Best Practice (Please Read)

In the following sections, we briefly go through a few techniques that can help you understand tricks when using JobSchedulers.

Multi-threaded or single-threaded Julia session

It is recommended to use JobSchedulers in multi-threaded Julia sessions.

Jobs are controlled using a main scheduler task (JobSchedulers.SCHEDULER_TASK[]). This task always binds to thread ID (tid) 1 and does not migrate to other threads. During initiation, JobSchedulers checks available tids in the default thread pool.

If the default thread pool is empty after excluding tid 1, JobSchedulers will use a single-thread mode (JobSchedulers.SINGLE_THREAD_MODE[]::Bool). Otherwise, JobSchedulers will use a multi-thread mode.

Single-thread Mode

The maximum number of CPU is default to the system CPU (Sys.CPU_THREADS).

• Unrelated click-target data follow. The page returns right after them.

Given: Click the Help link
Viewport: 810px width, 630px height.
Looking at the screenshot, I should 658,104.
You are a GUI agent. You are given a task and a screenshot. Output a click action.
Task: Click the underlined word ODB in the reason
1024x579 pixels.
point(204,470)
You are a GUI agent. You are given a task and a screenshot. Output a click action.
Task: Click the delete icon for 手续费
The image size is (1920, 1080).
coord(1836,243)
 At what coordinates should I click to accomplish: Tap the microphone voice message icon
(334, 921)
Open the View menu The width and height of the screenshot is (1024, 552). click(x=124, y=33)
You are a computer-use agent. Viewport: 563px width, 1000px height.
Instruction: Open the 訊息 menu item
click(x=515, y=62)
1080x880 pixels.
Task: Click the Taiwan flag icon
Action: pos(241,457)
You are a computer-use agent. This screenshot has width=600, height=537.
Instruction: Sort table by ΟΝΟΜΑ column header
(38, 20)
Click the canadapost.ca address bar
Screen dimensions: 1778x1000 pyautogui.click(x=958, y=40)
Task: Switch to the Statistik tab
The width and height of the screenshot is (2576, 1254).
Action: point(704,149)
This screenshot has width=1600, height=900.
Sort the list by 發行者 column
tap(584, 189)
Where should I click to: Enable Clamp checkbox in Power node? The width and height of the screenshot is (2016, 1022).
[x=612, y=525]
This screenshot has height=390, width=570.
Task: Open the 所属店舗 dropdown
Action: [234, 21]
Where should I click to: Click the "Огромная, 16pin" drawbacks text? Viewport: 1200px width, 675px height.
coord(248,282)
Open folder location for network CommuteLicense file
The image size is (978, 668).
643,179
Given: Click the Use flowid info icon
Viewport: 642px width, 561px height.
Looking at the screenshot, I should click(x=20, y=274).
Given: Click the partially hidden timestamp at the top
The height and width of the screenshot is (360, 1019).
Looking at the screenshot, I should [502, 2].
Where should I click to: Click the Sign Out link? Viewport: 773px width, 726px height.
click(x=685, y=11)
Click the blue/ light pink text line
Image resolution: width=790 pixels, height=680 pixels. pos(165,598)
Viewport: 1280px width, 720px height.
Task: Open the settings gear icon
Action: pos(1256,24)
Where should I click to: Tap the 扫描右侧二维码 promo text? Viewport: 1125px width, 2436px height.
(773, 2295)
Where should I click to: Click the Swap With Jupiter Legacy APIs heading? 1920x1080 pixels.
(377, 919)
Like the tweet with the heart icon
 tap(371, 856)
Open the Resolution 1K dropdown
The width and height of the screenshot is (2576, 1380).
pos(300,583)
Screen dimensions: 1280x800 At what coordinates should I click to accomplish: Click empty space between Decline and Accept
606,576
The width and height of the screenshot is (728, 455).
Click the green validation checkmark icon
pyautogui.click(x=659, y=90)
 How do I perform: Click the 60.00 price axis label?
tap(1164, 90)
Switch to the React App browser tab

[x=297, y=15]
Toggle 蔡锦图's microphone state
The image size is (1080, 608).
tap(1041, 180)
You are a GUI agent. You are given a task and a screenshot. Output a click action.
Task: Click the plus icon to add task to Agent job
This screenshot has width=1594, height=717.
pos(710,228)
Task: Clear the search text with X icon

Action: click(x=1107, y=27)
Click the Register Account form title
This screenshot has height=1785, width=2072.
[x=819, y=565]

All Jobs are migratable, and they might yield to other tasks.

Multi-thread Mode

The maximum number of CPU is default to

  • number of threads in the default thread pool, if you use any interactive threads. (ie. starting julia with -t 10,1.)

  • number of threads in the default thread pool minus 1, if you do not use interactive threads. (ie. starting julia with -t 10.)

The tids that JobScheduler.jl can use are stored in a Channel JobSchedulers.THREAD_POOL[].

If you submit a job assigning ncpu > 0,

  • the job takes a thread from THREAD_POOL;

  • the job does not migrate to other threads;

  • also, if you only use JobSchedulers to schedule tasks, your tasks will not be blocked by other tasks at any time. It is important when your tasks need quick response (like a web API server). Therefore, you can ignore the existance of interactive threads when using JobSchedulers.jl.

    Info

    JobSchedulers.jl even solves the issue of interactive tasks prior to the official Julia introducing task migration (partially solved) and the interactive/default thread pools.

If you set ncpu = 0 to your job,

  • the job is migratable and does not take any tid from JobSchedulers.THREAD_POOL[].

    Tip

    Use ncpu = 0 only when a job is very small, or a job that spawns and waits for other jobs:

    using JobSchedulers
    
    small_job = Job(ncpu = 0) do
        # within the small job,
        # submit 100 big jobs
        big_jobs = map(1:100) do _
            @submit ncpu=1 sum(rand(9999999))
        end
        # post-process of big jobs
        total = 0.0
        for j in big_jobs
            total += fetch(j)
        end
        total
    end
    submit!(small_job)
    total = fetch(small_job)
    # 4.999998913757924e8

Submitting child jobs within a parent job

Submitting jobs within jobs is allowed in JobSchedulers, but it might waste threads and even block the scheduler.

To prevent the side effects, it is always recommended to use @yield_current to wrap the code that creats and waits for child jobs.

Why and when do the side effects happen?

Each job with ncpu > 0 takes a unique thread ID when started, and if a parent job submits and waits for a child job during its execution, the thread taken by the parent is wasted when waiting. In a worse senario, if there is no Available thread, the child job won't start, resulting a scheduler blockage.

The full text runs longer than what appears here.